▶ **Problem details**:
Reproduce the listing below in full and without alteration, apart from its pictures.

▶ **Dataset**:
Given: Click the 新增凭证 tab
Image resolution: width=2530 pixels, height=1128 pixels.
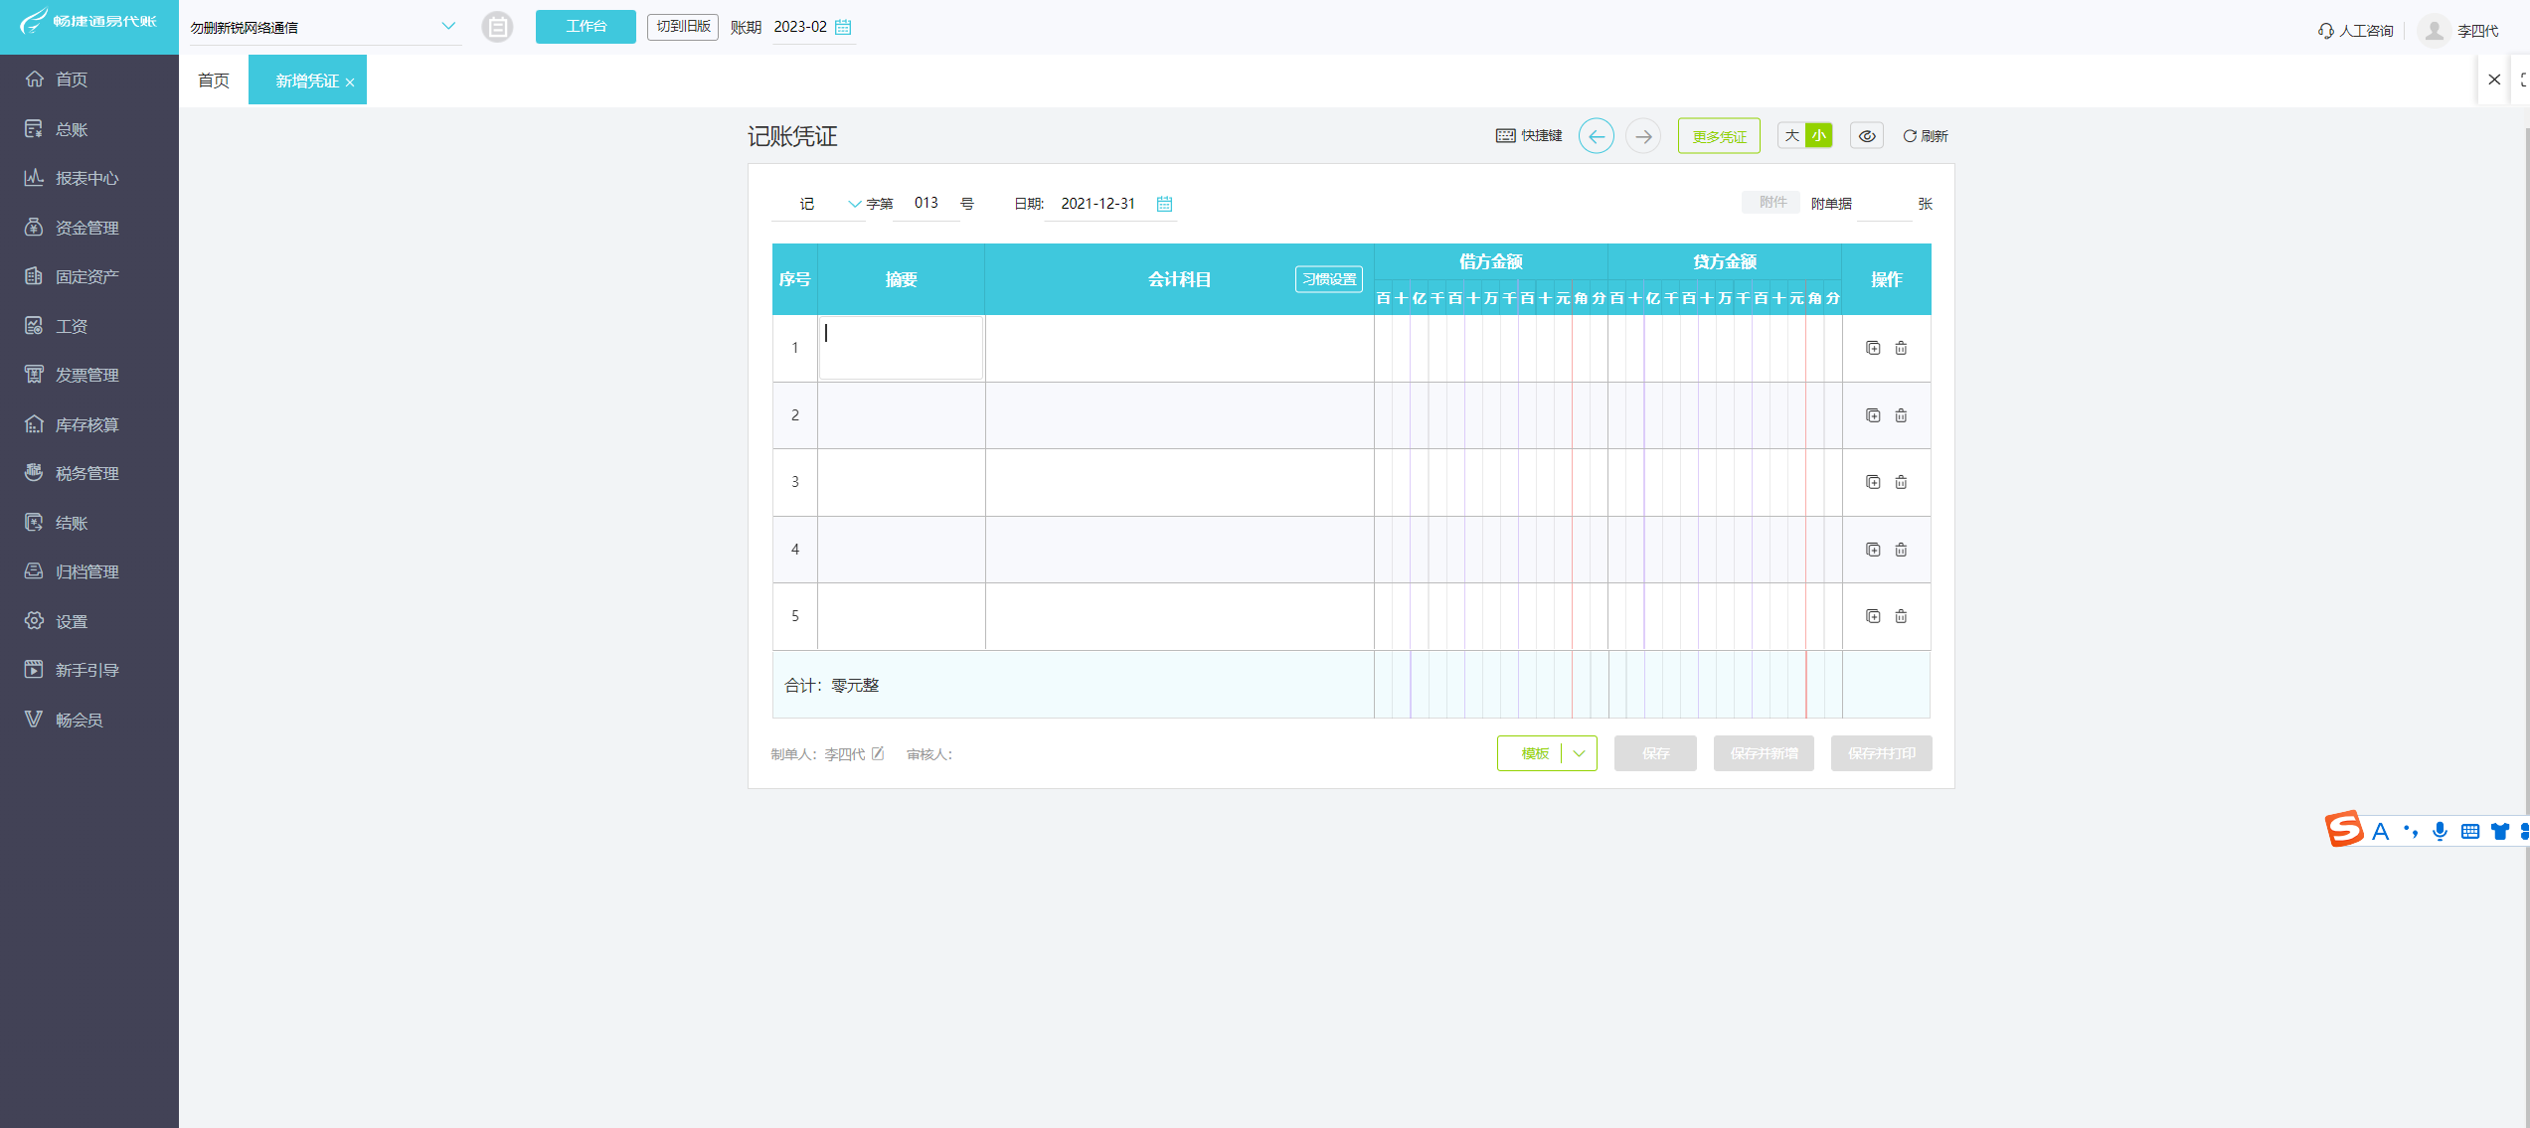Looking at the screenshot, I should click(x=305, y=80).
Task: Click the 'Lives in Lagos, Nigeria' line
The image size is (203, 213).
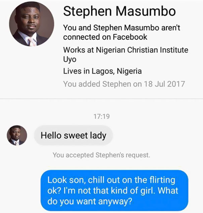Action: coord(102,71)
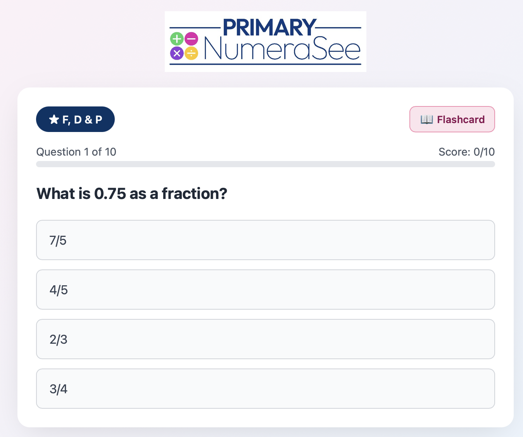
Task: Click the F, D & P topic badge
Action: pos(75,119)
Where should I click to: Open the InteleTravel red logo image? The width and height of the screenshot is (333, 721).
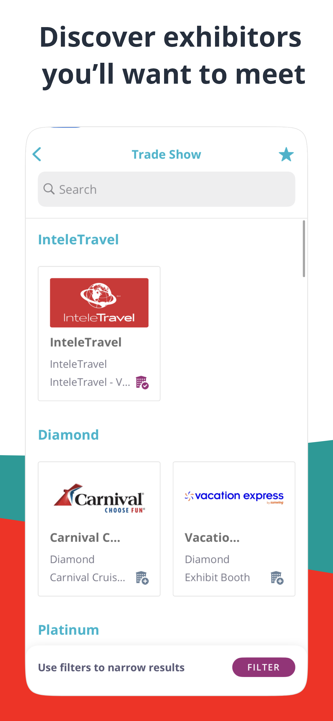click(99, 303)
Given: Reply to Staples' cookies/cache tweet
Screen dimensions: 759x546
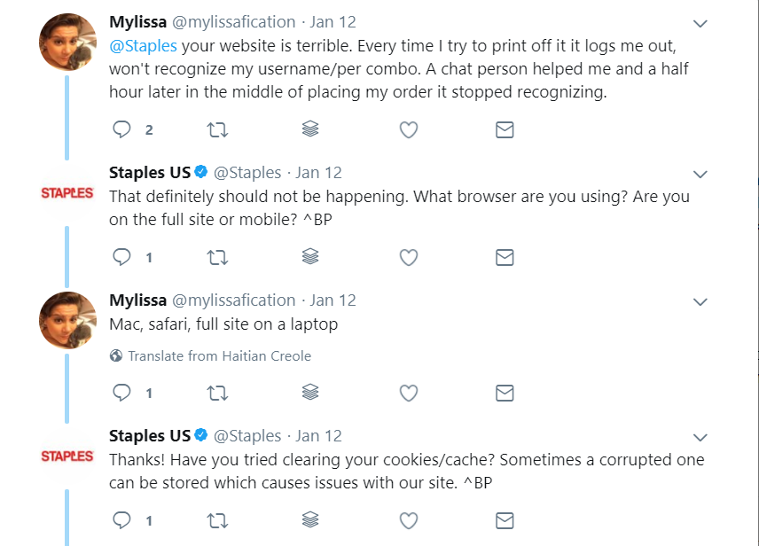Looking at the screenshot, I should click(121, 520).
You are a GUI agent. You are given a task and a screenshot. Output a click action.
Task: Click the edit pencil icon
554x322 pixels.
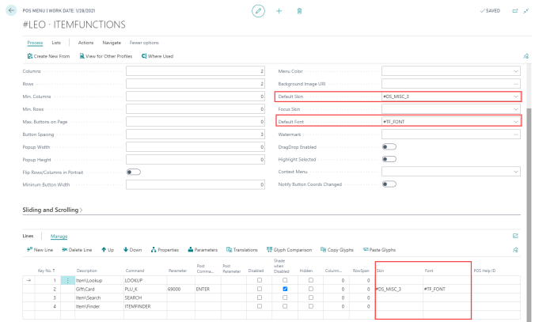pyautogui.click(x=257, y=10)
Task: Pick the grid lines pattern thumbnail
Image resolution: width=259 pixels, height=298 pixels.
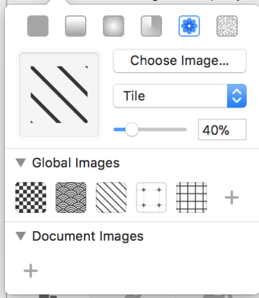Action: pyautogui.click(x=192, y=197)
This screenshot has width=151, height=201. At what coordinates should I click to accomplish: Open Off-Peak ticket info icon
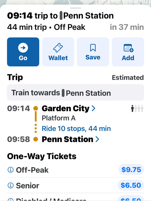click(11, 170)
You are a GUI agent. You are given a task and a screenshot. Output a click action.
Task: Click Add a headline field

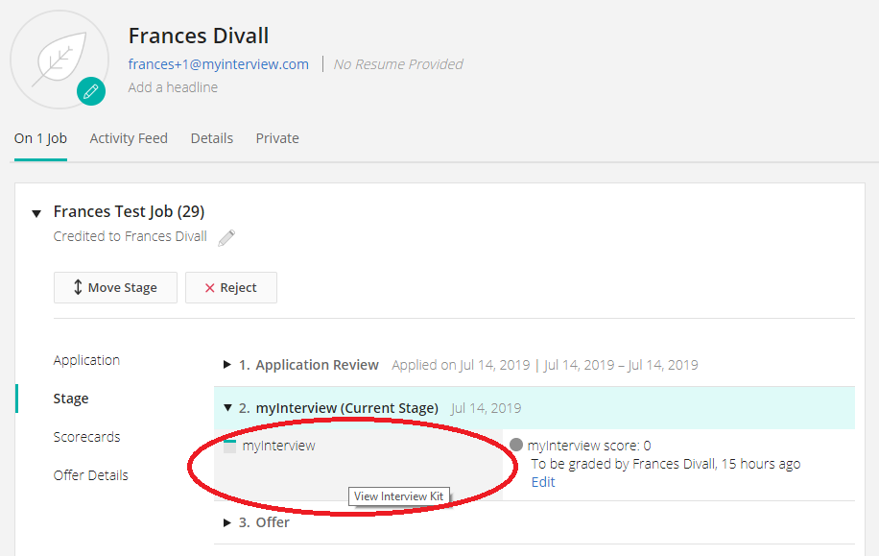pos(173,87)
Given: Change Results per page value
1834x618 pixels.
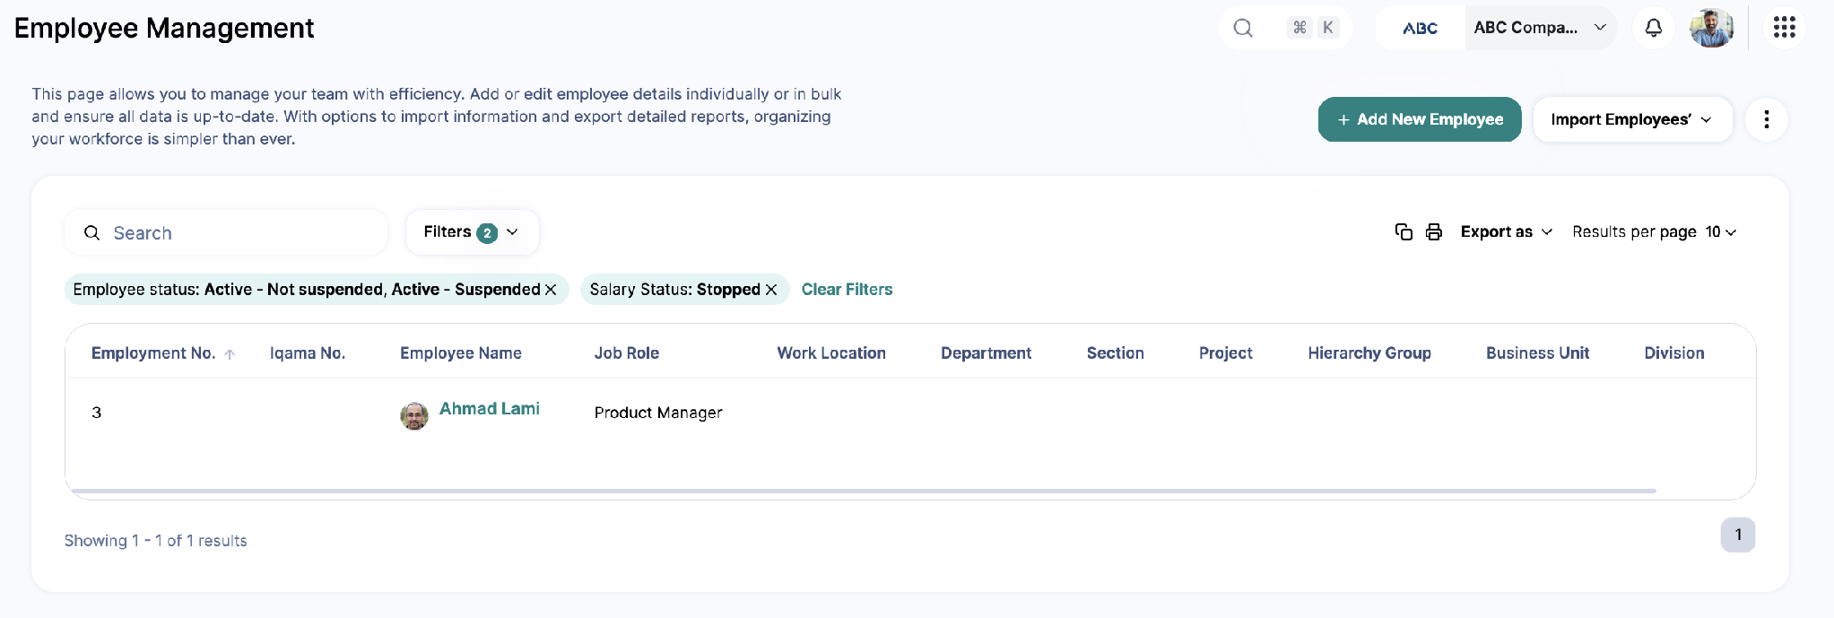Looking at the screenshot, I should click(x=1720, y=231).
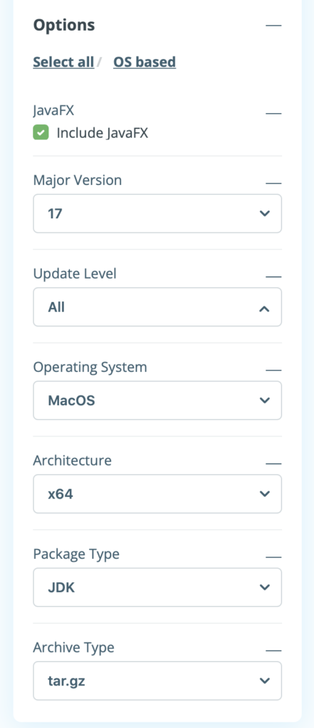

▶ **Solution**:
Given: Click the 新增凭证 tab
Image resolution: width=2530 pixels, height=1128 pixels.
Looking at the screenshot, I should click(x=305, y=80).
Task: Click the 'Lives in Lagos, Nigeria' line
The image size is (203, 213).
Action: coord(102,71)
Task: Click the F, D & P topic badge
Action: pos(75,119)
Where should I click to: Open the InteleTravel red logo image? The width and height of the screenshot is (333, 721).
click(99, 303)
Given: Reply to Staples' cookies/cache tweet
Screen dimensions: 759x546
Looking at the screenshot, I should click(121, 520).
You are a GUI agent. You are given a task and a screenshot. Output a click action.
Task: Click the edit pencil icon
554x322 pixels.
pyautogui.click(x=257, y=10)
Task: Pick the grid lines pattern thumbnail
Image resolution: width=259 pixels, height=298 pixels.
Action: pyautogui.click(x=192, y=197)
This screenshot has width=151, height=201. At what coordinates should I click to accomplish: Open Off-Peak ticket info icon
click(11, 170)
You are a GUI agent. You are given a task and a screenshot. Output a click action.
Task: Click Add a headline field

pos(173,87)
Given: Change Results per page value
1834x618 pixels.
Looking at the screenshot, I should click(x=1720, y=231).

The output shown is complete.